The following code shows how to identify the high-uncertainty region and interpret the results:

cluster_id = 2 # cluster id
data_results = ds.data_drift_test(
   **results.value["clusters"][cluster_id]["data_info"], # use the cluster_id
   distance_metric="PSI", # distance metric using PSI
   psi_method="uniform", # psi method using uniform distribution
   psi_bins=10 # psi bins
)
data_results.plot("summary") # plot summary of data drift test
data_results.plot(name=('density', 'mnth')) # plot density plot for feature "mnth"

../../../_images/Robustness_Density_mnth.png

Strategies for Addressing Model Weaknesses#

Data-Centric Approaches#

1. Feature Engineering:

Based on weakness patterns (features causing robustness issue): * Perform feature transformation for those causing robustness issues

Model-Centric Approaches#

1. Architecture Modifications:

Based on the robsutness patterns:

Choose modeling alternative that is more robust (e.g., controlling tree depth in GBDT. number of nodes in neural networks, choosing basis functions in gradient boosted tree: constant or linear (LinearTree) at the terminal nodes)
Incorporate domain knowledge via constraints (e.g., monotonicity)

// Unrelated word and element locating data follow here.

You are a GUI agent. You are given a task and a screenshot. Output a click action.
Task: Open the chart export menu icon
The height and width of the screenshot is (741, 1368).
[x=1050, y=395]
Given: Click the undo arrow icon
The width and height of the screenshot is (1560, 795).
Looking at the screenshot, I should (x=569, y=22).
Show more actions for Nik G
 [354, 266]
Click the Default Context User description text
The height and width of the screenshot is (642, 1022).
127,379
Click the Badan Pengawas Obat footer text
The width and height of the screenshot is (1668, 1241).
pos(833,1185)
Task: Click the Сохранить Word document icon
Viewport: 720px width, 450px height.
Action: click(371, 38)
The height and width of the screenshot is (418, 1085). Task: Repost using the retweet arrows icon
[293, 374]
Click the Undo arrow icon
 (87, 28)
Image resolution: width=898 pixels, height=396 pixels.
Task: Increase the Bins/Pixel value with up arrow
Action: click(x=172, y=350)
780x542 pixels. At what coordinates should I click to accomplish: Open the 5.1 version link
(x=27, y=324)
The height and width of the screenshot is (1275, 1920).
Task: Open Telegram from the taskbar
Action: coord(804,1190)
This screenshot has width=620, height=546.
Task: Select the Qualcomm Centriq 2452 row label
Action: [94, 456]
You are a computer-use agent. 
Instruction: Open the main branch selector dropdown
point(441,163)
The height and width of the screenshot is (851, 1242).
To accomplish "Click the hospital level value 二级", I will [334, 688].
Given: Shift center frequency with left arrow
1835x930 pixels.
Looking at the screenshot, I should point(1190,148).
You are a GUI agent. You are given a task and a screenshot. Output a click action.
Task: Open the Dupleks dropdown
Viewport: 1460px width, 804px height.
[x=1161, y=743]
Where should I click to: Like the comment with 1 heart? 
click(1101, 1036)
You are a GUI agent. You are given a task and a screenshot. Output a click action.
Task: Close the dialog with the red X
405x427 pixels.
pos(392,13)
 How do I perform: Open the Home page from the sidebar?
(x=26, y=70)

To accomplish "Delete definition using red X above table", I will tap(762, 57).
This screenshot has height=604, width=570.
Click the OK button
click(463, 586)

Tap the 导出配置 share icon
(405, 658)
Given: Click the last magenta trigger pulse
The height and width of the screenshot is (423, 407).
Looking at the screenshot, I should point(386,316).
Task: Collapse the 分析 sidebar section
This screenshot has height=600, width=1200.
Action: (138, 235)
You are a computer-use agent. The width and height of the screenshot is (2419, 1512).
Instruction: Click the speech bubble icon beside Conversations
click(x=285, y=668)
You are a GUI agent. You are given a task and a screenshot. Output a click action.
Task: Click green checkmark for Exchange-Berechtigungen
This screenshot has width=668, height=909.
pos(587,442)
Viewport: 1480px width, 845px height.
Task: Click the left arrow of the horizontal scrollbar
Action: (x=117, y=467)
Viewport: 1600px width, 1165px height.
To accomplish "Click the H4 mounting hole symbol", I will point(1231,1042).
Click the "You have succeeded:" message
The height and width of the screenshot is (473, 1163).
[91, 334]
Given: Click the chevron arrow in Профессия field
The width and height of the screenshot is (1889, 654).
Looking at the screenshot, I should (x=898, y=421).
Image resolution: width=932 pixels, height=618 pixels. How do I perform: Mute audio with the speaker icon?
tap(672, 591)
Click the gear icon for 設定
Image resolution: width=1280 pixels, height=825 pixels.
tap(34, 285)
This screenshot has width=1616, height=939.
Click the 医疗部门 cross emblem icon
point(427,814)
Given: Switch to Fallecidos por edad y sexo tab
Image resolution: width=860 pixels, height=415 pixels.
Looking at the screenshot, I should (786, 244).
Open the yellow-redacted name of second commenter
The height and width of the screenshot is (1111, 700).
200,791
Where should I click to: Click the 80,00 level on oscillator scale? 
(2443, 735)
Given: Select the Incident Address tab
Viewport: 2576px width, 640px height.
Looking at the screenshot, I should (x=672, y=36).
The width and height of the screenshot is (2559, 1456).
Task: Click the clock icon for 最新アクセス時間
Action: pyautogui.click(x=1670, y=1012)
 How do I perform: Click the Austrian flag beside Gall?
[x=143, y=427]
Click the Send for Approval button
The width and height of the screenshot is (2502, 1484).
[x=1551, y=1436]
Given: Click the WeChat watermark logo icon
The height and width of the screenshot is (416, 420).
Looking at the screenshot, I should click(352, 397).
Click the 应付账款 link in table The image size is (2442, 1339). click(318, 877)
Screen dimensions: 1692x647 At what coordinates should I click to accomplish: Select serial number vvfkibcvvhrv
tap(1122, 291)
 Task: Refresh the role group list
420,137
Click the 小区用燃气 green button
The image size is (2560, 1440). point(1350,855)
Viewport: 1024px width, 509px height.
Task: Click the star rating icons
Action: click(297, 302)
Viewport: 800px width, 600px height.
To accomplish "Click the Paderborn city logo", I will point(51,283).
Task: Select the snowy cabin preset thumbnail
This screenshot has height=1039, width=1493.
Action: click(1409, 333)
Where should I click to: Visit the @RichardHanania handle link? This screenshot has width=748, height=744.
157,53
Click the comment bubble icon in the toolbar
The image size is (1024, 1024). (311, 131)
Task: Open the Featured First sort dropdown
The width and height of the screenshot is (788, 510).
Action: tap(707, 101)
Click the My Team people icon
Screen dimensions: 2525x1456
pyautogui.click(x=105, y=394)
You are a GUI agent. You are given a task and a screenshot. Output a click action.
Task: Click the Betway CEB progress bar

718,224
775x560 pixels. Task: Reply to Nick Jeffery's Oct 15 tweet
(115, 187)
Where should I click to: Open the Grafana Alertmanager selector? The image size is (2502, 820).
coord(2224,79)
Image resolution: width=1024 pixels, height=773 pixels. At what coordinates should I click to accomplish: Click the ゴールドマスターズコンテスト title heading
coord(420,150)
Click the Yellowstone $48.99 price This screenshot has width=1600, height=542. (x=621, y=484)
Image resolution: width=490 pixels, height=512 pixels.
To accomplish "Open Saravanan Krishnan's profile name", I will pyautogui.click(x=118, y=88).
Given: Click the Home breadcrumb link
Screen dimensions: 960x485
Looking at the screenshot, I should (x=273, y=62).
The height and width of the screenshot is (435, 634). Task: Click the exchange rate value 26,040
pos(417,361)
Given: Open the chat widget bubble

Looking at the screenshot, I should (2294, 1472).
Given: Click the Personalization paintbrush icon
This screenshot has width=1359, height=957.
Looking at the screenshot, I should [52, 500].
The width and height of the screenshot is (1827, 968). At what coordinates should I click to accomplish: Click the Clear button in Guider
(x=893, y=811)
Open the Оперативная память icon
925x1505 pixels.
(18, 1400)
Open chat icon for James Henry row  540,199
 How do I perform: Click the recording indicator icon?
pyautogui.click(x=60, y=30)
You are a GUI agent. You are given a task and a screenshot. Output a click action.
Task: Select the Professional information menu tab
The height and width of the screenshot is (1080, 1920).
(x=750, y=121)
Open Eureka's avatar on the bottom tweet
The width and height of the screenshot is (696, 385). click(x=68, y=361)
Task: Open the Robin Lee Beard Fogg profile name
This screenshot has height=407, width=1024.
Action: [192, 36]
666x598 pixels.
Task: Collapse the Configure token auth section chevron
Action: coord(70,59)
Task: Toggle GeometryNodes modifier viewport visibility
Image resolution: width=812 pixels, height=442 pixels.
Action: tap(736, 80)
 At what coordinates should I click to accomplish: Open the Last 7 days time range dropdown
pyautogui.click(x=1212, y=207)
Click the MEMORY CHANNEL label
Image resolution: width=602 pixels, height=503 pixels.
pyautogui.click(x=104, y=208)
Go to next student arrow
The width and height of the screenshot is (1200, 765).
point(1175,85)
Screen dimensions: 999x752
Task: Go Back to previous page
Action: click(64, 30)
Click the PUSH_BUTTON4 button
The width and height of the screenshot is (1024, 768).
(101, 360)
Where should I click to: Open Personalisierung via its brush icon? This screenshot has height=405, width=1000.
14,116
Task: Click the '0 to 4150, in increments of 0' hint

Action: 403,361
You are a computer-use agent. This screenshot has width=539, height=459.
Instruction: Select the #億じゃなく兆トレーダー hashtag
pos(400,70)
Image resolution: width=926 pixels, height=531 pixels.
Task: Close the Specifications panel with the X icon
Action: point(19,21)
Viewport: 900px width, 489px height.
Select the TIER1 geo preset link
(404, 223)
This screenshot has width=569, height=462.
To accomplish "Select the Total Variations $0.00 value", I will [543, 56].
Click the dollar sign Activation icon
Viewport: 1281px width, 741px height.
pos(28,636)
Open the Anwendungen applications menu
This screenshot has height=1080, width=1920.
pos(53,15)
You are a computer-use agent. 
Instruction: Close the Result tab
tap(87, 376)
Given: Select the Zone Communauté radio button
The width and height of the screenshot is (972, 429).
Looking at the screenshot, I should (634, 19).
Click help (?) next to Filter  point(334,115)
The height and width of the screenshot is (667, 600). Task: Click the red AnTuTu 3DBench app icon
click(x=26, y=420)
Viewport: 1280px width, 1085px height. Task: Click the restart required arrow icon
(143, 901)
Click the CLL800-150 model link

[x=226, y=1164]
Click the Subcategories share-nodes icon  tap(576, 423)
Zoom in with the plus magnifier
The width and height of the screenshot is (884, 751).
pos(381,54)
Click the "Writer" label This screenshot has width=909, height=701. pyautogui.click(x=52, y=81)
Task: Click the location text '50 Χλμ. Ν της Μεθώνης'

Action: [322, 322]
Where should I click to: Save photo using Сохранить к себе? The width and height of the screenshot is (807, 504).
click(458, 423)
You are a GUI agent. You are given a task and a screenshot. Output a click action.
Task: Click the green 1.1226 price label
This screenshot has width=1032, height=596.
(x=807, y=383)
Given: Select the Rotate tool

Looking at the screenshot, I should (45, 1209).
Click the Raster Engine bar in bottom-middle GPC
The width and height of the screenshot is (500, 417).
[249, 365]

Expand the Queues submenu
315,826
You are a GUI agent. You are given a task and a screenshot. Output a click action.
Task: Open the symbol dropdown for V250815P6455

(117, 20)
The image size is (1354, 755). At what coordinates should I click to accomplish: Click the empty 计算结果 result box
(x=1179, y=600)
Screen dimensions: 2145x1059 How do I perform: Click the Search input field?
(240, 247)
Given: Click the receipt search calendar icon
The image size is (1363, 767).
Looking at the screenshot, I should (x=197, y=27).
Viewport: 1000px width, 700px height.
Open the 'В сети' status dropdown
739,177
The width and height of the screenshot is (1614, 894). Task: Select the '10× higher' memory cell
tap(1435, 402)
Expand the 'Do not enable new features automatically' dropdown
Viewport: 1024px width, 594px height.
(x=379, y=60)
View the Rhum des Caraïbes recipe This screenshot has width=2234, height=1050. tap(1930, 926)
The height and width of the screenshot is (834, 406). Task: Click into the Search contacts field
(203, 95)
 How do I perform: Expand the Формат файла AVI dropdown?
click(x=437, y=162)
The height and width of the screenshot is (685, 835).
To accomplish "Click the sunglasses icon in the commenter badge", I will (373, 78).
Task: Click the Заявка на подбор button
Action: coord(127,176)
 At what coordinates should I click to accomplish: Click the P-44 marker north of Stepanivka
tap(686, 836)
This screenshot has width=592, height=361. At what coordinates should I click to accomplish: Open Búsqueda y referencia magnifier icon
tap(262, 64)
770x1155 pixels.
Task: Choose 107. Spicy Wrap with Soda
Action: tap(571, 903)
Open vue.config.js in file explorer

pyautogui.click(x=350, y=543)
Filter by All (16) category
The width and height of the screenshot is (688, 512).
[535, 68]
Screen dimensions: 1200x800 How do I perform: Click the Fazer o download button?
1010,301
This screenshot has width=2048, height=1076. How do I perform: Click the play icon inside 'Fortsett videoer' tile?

2. Loss Function Adjustments:

Apply regularization to reduce overfitting

L1 Regularization (Lasso):

\[L_{\text{total}} = L_{\text{pred}} + \lambda_1 \sum_{i} |w_i|\]

Sparsity promotes robustness.

L2 Regularization (Ridge):

\[L_{\text{total}} = L_{\text{pred}} + \lambda_2 \sum_{i} w_i^2\]

Equivalently injecting noise to training data has similar effect as L2 regularization.

Local Regularization

\[L_{new}(X,y) = L_{original}(X,y) + \lambda W(X)R(X)\]

where:

\(R(X)\) is an indicator for weak regions

\(\lambda\) balances overall performance vs local improvement by applying stronger regularization or adversarial (perturbed) training samples

Early stopping in the training phase This applicable to both gradient boosted decision tree and neural networks.

Examples#

[Cui2023]
Shijie Cui, Agus Sudjianto, Aijun Zhang and Runze Li (2023). Enhancing Robustness of Gradient-Boosted Decision Trees through One-Hot Encoding and Regularization, arXiv preprint arXiv:2304.13761.